Daftar Tugas:
A. Dalam teks tentang paspor hilang, siapa nama Kepala Kantor Imigrasi Kelas I TPI Morowali?
B. Terjemahkan kalimat dari teks tentang paspor hilang ini ke dalam bahasa Inggris: "Pemeriksaan tersebut dilakukan guna memastikan keabsahan data sekaligus mencegah penyalahgunaan dokumen perjalanan Republik Indonesia."

TNI/POLRI

Jangan Panik Saat Paspor Hilang, Ini Langkah yang Harus Dilakukan

 

 

Fokustime.id – Morowali, 26 Mei 2026 — Kehilangan paspor masih menjadi salah satu kendala yang kerap dialami masyarakat, khususnya bagi warga yang akan melakukan perjalanan ke luar negeri. Menanggapi hal tersebut, *Kantor Imigrasi Kelas I TPI Morowali mengimbau masyarakat agar tidak panik dan segera melakukan pengurusan penggantian paspor sesuai prosedur yang berlaku*. Penggantian paspor hilang dapat dilakukan dengan melengkapi sejumlah dokumen persyaratan serta mengikuti proses pemeriksaan di kantor imigrasi.

 

Adapun dokumen yang perlu disiapkan oleh pemohon antara lain *KTP elektronik, Kartu Keluarga, akta kelahiran atau ijazah, surat laporan kehilangan dari kepolisian, serta fotokopi paspor lama apabila masih tersedia*. Setelah seluruh dokumen lengkap, pemohon diwajibkan datang langsung ke kantor imigrasi untuk menjalani proses Berita Acara Pemeriksaan (BAP) dan wawancara terkait kronologi kehilangan paspor. Pemeriksaan tersebut dilakukan guna memastikan keabsahan data sekaligus mencegah penyalahgunaan dokumen perjalanan Republik Indonesia.

 

Kepala Kantor Imigrasi Kelas I TPI Morowali, *Yusva Aditya*, menyampaikan bahwa masyarakat diharapkan dapat menjaga dokumen perjalanan dengan baik karena paspor merupakan dokumen negara yang bersifat penting. Menurutnya, pelayanan keimigrasian hadir untuk memberikan kemudahan sekaligus perlindungan kepada masyarakat dalam memperoleh dokumen perjalanan secara aman dan tertib. “Kami mengimbau masyarakat untuk selalu menyimpan paspor di tempat aman dan segera melaporkan apabila terjadi kehilangan. Penggantian paspor hilang tetap dapat dilakukan sepanjang seluruh persyaratan dipenuhi dan proses pemeriksaan berjalan lancar,” ujarnya.

Data Sumber:

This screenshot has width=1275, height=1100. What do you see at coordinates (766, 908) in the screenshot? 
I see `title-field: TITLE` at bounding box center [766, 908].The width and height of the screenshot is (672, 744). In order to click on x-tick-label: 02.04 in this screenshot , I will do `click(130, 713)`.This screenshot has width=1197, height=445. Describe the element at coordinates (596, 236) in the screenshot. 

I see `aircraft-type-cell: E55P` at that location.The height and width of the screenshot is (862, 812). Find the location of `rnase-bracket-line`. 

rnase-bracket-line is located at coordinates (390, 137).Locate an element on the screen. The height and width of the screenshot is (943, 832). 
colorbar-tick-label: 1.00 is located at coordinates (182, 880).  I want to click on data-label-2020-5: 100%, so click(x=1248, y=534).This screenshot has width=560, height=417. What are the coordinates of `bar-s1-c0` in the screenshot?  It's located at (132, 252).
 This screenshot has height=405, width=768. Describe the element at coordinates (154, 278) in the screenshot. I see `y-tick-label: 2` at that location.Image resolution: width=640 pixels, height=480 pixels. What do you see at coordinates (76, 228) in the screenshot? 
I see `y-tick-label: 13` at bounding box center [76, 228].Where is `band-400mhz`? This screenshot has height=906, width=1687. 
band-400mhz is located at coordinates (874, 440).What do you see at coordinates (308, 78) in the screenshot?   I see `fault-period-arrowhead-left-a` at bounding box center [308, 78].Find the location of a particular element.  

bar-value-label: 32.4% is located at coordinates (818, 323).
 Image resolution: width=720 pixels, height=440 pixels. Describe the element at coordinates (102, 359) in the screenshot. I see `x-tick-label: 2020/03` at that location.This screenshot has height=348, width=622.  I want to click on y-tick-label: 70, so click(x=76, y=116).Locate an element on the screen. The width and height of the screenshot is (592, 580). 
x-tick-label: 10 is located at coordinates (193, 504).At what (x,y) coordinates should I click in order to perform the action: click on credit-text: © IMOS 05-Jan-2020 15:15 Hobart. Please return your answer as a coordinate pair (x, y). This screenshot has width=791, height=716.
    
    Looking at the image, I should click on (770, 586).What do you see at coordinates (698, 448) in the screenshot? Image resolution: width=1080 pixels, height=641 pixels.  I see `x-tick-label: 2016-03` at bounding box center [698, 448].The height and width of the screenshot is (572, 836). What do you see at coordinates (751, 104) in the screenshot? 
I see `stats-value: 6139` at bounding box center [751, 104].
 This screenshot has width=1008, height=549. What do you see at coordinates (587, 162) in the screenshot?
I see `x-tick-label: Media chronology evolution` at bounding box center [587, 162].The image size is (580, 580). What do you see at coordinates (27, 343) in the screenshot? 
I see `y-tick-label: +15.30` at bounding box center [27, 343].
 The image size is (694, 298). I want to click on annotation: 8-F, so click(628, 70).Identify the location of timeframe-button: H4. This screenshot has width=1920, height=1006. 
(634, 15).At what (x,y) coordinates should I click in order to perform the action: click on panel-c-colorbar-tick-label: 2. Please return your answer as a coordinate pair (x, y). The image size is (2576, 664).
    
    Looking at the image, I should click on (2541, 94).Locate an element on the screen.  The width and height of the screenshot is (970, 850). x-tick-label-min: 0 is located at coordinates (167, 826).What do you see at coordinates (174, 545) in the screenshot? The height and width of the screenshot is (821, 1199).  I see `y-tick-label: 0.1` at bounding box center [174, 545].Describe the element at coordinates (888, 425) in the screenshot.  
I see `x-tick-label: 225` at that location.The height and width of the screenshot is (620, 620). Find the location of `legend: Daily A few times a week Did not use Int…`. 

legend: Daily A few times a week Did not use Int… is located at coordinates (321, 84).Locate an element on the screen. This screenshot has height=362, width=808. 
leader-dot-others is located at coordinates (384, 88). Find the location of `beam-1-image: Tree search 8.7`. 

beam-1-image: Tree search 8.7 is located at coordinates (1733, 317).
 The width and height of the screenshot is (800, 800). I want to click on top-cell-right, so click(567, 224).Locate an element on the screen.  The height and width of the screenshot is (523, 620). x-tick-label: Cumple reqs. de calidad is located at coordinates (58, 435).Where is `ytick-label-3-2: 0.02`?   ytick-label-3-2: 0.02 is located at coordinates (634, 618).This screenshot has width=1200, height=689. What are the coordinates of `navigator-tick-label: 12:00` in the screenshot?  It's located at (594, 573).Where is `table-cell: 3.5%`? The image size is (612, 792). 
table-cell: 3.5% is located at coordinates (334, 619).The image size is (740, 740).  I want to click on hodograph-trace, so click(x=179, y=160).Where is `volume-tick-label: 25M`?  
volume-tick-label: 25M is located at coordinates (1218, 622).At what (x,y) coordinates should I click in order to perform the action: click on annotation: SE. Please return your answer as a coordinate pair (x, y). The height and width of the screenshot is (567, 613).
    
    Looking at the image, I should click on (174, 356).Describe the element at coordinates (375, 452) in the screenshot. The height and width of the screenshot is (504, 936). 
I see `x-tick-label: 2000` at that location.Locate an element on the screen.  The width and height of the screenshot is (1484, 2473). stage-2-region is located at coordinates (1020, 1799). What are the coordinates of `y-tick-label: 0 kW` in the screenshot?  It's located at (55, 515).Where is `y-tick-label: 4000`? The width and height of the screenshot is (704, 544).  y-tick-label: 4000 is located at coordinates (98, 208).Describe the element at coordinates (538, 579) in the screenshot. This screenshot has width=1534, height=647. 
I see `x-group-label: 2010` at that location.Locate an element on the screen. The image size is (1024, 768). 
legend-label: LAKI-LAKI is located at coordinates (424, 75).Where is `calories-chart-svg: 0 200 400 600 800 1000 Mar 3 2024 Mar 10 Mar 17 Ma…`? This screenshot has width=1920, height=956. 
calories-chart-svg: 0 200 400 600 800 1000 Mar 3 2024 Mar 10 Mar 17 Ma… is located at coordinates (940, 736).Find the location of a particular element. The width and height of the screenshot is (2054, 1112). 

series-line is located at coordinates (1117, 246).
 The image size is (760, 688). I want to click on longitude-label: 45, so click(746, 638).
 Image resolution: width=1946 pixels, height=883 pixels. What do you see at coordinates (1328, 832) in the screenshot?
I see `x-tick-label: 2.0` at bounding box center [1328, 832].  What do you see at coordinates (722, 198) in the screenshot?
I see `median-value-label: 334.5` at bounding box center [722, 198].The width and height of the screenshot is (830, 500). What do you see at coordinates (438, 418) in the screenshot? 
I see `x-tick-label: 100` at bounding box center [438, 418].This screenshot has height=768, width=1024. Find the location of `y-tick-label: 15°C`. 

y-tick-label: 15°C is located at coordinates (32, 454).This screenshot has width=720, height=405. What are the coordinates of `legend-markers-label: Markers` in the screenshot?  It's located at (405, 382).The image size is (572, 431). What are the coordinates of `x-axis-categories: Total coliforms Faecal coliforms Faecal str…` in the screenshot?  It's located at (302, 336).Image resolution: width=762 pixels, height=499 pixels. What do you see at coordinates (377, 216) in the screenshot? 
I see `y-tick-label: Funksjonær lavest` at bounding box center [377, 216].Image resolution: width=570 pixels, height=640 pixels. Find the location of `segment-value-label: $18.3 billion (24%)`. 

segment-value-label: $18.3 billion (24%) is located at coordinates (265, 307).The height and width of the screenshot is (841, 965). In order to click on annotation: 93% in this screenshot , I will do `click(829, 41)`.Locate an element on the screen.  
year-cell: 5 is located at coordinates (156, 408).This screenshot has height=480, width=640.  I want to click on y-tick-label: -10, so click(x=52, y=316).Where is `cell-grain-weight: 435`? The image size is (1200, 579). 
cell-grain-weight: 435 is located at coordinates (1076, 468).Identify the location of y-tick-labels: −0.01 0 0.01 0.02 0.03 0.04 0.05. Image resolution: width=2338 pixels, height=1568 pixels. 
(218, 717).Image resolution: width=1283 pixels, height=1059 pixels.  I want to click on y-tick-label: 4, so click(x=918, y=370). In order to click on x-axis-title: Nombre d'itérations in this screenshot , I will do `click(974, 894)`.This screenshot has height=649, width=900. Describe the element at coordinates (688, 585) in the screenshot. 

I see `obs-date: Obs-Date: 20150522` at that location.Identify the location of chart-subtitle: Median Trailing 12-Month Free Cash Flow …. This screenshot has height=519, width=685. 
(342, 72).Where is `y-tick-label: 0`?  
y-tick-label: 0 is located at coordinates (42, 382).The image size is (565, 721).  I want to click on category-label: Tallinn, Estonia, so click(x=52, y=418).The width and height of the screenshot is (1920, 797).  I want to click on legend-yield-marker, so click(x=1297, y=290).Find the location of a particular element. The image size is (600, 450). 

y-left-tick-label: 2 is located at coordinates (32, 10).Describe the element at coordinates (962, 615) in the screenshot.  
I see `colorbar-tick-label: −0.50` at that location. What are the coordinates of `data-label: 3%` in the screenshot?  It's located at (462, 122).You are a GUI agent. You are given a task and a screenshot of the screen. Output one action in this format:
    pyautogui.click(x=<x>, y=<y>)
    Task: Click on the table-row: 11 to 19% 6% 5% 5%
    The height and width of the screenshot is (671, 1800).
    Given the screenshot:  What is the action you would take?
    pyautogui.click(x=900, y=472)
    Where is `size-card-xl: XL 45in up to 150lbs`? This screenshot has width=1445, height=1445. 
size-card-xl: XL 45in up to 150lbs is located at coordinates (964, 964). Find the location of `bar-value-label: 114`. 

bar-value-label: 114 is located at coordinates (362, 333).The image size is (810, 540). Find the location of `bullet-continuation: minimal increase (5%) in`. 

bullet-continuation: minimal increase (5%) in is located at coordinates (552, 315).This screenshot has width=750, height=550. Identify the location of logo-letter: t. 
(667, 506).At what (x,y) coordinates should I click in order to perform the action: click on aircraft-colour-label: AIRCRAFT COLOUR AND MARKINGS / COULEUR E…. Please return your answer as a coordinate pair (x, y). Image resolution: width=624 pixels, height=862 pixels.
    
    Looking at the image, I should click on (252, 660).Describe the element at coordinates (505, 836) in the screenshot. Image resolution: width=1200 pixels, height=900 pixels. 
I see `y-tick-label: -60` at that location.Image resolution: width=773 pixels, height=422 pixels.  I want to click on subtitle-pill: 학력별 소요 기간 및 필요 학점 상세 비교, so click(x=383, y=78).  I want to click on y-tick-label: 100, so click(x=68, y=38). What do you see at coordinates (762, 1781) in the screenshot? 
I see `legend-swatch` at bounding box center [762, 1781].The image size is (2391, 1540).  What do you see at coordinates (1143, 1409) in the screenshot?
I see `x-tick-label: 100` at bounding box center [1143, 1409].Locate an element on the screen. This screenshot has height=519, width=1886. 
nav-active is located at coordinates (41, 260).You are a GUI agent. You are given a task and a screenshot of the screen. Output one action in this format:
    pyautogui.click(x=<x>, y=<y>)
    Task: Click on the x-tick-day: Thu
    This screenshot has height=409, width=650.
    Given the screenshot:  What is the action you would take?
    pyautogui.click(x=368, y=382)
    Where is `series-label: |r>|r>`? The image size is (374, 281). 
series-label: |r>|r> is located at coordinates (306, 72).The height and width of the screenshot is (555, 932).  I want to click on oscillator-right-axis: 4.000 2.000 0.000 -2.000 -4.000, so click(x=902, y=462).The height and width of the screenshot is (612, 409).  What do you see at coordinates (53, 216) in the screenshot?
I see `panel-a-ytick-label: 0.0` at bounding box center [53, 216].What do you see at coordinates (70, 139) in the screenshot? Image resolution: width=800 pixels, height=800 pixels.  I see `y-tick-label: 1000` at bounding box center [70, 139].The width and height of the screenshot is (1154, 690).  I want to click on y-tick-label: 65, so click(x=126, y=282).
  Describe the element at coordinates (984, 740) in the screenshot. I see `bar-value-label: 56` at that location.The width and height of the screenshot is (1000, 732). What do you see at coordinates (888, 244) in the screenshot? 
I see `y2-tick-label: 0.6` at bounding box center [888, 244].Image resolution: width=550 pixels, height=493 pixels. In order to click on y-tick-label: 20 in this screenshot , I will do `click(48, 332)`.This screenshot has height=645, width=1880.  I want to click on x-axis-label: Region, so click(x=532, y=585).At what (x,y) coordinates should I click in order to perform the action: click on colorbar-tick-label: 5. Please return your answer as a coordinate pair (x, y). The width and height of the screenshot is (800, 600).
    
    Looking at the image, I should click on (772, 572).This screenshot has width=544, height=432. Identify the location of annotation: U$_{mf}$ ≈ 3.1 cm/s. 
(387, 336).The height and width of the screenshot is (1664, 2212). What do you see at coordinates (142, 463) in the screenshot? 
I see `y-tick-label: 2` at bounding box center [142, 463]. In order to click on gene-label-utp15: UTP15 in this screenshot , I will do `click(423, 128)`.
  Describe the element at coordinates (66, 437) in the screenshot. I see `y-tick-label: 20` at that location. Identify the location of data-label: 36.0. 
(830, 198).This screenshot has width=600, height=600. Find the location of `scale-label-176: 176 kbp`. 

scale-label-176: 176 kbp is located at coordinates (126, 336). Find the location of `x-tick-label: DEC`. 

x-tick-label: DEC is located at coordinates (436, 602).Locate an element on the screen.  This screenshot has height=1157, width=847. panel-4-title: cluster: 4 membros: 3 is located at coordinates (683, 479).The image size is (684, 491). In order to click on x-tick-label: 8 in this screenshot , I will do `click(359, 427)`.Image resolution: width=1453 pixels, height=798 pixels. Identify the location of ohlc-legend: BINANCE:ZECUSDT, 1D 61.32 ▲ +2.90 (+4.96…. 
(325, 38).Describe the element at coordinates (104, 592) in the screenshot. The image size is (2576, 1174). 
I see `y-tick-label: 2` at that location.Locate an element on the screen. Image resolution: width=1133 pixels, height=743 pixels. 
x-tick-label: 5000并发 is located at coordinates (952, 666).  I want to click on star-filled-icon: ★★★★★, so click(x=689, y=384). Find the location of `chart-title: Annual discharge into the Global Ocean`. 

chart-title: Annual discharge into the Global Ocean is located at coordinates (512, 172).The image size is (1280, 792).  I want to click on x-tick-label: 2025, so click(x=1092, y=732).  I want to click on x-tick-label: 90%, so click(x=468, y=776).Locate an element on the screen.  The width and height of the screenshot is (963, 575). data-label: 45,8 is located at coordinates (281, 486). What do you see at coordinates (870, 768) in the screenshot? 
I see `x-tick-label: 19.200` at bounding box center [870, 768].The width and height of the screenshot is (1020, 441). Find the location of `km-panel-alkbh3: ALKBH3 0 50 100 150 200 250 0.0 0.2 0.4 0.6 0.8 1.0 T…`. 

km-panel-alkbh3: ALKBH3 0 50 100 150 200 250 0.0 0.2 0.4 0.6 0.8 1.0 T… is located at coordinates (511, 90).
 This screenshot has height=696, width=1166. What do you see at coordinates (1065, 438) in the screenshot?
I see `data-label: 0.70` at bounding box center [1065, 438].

Jawaban Berurutan:
A. Yusva Aditya.

B. The examination is carried out to ensure the validity of the data while also preventing misuse of travel documents of the Republic of Indonesia.